Untitled is a simple, declarative statement; the square canvas format, the reliance on a border, the use of penciled lines, and the centrally aligned grid motif would all become staples of Martin’s work. She used a small brush loaded with grayish-white paint to apply a series of minute dots, which she organizes into rows of repeating lines. Imperfections of the brush are allowed and even desired; Martin worked in a square format but relished the sort of dissonance that occurred when the grid was slightly off square. The muted tonal harmonies in Untitled would also serve her well, as most of her classic 1960s paintings would assert themselves in gray, cream, and taupe tones. Along the extreme edges, Martin has drawn a graphite line to create a thin border, which acts as a visual framing device for the piece. Here we can see that she has already developed the fundamentals of her signature motif. As such, the painting declares itself to be exactly what it is—the vehicle through which all subsequent work would flow.

For Martin, the grid format offered endless possibilities. It had form and yet it had no form. It was concrete and yet it was immaterial. Most importantly, it presented itself as a kind of blank slate. As the years progressed, the grid proved to be a universal field through which the viewer’s mind could unfurl, reaching a state of pure bliss, similar to the feeling of rapt attention that one feels when looking out at the ocean or a beautiful mountain vista. As an artist who purposefully separated herself from the New York art world, choosing instead to live in the remote mountains of New Mexico, Martin pursued a simple, monastic existence. She spent years studying the spiritual teachings of Taoist and Buddhist philosophy. She watched cloud patterns for days, looking to see if a single cloud ever repeated its shape. It did not. In speaking of her grid paintings, she said simply, “My paintings have neither object, nor space, nor line, nor anything—nor forms. They are…about formlessness, breaking down form. You wouldn’t think of form by the ocean” (A. Martin, quoted in D. Schwarz, ed., Agnes Martin: Writings/Schriften, 1992, p. 7).

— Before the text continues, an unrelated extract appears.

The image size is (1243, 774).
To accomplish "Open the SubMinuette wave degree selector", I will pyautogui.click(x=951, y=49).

The genesis of these paintings dates to 1960, at which time Martin was living in an abandoned, run-down building on the waterfront in lower Manhattan. “The Slip” was home to a core group of artists who would align themselves in opposition to the prevailing strategies of the Abstract Expressionists who were living in Greenwich Village and who had dominated the American art scene in the 1950s. When Martin moved there in 1957, it was at the suggestion of Betty Parsons, who helped her find a place to live and work. She was also introduced to the artists already living in the area who numbered Robert Indiana, Ellsworth Kelly, James Rosenquist, Robert Rauschenberg, Jasper Johns and Lenore Tawney among them.

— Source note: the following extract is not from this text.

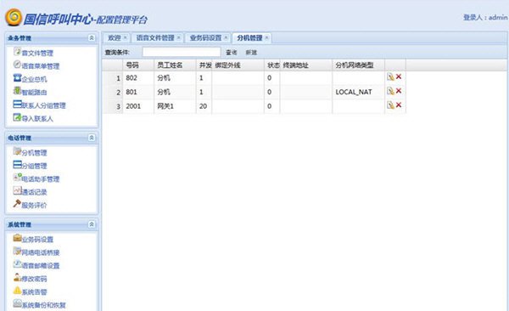
Task: Click the edit icon for extension 802
Action: [x=390, y=76]

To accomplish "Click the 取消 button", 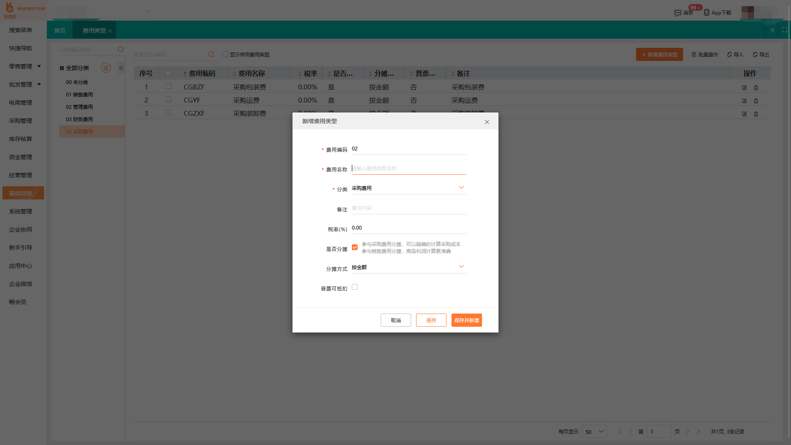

Once in New York, Martin’s work changed rapidly, as she switched from the biomorphic abstractions of the fifties in favor of simple geometric shapes, which ultimately gave way to the grid. At the time, Barnett Newman and Ad Reinhardt—both friends of Martin—were also stripping their work of any recognizable content in favor of pared-down geometric elements that they infused with aspects of the sublime. The seeds of Minimalism were germinating at The Slip, and Martin is now recognized as one of its greatest pioneers.

For Martin, the blank slate offered by the grid would serve her well, as it presented endless possibilities and proved to be the perfect vehicle for her search for absolute spiritual truths. Once she discovered this motif, she worked with a new commitment and resolve. It proved to be the ultimate liberating principle.